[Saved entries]
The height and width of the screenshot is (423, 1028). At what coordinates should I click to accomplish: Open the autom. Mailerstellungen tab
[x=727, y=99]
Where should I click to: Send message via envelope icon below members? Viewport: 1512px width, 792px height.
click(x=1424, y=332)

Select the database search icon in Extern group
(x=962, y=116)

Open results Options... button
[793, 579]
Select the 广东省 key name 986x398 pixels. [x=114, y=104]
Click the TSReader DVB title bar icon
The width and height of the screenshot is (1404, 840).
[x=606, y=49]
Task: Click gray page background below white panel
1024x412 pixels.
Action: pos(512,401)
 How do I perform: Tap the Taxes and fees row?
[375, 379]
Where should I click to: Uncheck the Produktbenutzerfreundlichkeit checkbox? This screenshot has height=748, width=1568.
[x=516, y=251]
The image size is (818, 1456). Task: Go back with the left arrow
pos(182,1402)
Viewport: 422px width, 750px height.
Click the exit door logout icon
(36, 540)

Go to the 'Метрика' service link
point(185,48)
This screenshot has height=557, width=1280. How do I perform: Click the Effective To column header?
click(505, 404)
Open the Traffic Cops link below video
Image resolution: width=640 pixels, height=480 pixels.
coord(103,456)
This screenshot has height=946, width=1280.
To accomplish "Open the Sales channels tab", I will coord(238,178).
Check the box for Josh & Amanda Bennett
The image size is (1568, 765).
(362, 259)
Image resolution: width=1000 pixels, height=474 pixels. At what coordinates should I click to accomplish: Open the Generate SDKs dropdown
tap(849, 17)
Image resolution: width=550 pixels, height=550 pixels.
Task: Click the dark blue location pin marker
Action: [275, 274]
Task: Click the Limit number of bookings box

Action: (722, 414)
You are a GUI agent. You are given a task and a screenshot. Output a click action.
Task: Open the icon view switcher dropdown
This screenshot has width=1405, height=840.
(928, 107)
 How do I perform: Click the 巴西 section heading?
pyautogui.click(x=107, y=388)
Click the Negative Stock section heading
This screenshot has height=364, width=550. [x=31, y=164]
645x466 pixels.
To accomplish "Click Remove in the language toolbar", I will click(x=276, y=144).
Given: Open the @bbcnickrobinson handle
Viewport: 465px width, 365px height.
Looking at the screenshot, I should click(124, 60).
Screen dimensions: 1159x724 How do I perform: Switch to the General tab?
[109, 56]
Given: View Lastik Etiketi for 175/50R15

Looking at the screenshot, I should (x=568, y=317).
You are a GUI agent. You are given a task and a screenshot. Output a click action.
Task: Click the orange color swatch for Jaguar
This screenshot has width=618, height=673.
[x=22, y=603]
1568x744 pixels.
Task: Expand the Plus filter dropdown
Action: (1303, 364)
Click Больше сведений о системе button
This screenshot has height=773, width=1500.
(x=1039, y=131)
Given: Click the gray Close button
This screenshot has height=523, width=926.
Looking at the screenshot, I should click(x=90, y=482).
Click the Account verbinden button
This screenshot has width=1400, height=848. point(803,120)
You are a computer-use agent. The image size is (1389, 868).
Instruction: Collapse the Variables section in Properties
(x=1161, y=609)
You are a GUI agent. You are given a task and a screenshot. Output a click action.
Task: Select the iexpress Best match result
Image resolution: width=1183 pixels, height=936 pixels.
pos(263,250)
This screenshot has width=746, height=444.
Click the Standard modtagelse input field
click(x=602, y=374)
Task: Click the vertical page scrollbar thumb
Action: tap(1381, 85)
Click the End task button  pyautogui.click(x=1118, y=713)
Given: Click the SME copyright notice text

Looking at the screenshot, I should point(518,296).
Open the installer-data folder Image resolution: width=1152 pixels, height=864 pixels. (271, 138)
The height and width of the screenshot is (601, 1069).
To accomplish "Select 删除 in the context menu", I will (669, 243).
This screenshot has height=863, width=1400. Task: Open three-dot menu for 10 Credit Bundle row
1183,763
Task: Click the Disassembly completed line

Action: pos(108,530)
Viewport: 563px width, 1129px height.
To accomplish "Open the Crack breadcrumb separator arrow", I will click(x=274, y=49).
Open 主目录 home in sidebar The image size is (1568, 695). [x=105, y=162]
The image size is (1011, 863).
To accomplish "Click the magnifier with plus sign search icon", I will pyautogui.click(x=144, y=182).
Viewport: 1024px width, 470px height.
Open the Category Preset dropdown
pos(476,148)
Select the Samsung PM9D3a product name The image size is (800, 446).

WORK TO COMPLETE
All that is wanted is the set of lines from the one with "Click the Standard modtagelse input field" through the last line of the entries, both included, output exactly.

RESULT FOR THIS TASK
Click the Standard modtagelse input field
click(x=602, y=374)
Task: Click the vertical page scrollbar thumb
Action: tap(1381, 85)
Click the End task button  pyautogui.click(x=1118, y=713)
Given: Click the SME copyright notice text

Looking at the screenshot, I should point(518,296).
Open the installer-data folder Image resolution: width=1152 pixels, height=864 pixels. (271, 138)
The height and width of the screenshot is (601, 1069).
To accomplish "Select 删除 in the context menu", I will (669, 243).
This screenshot has height=863, width=1400. Task: Open three-dot menu for 10 Credit Bundle row
1183,763
Task: Click the Disassembly completed line

Action: pos(108,530)
Viewport: 563px width, 1129px height.
To accomplish "Open the Crack breadcrumb separator arrow", I will click(x=274, y=49).
Open 主目录 home in sidebar The image size is (1568, 695). [x=105, y=162]
The image size is (1011, 863).
To accomplish "Click the magnifier with plus sign search icon", I will pyautogui.click(x=144, y=182).
Viewport: 1024px width, 470px height.
Open the Category Preset dropdown
pos(476,148)
Select the Samsung PM9D3a product name The image size is (800, 446).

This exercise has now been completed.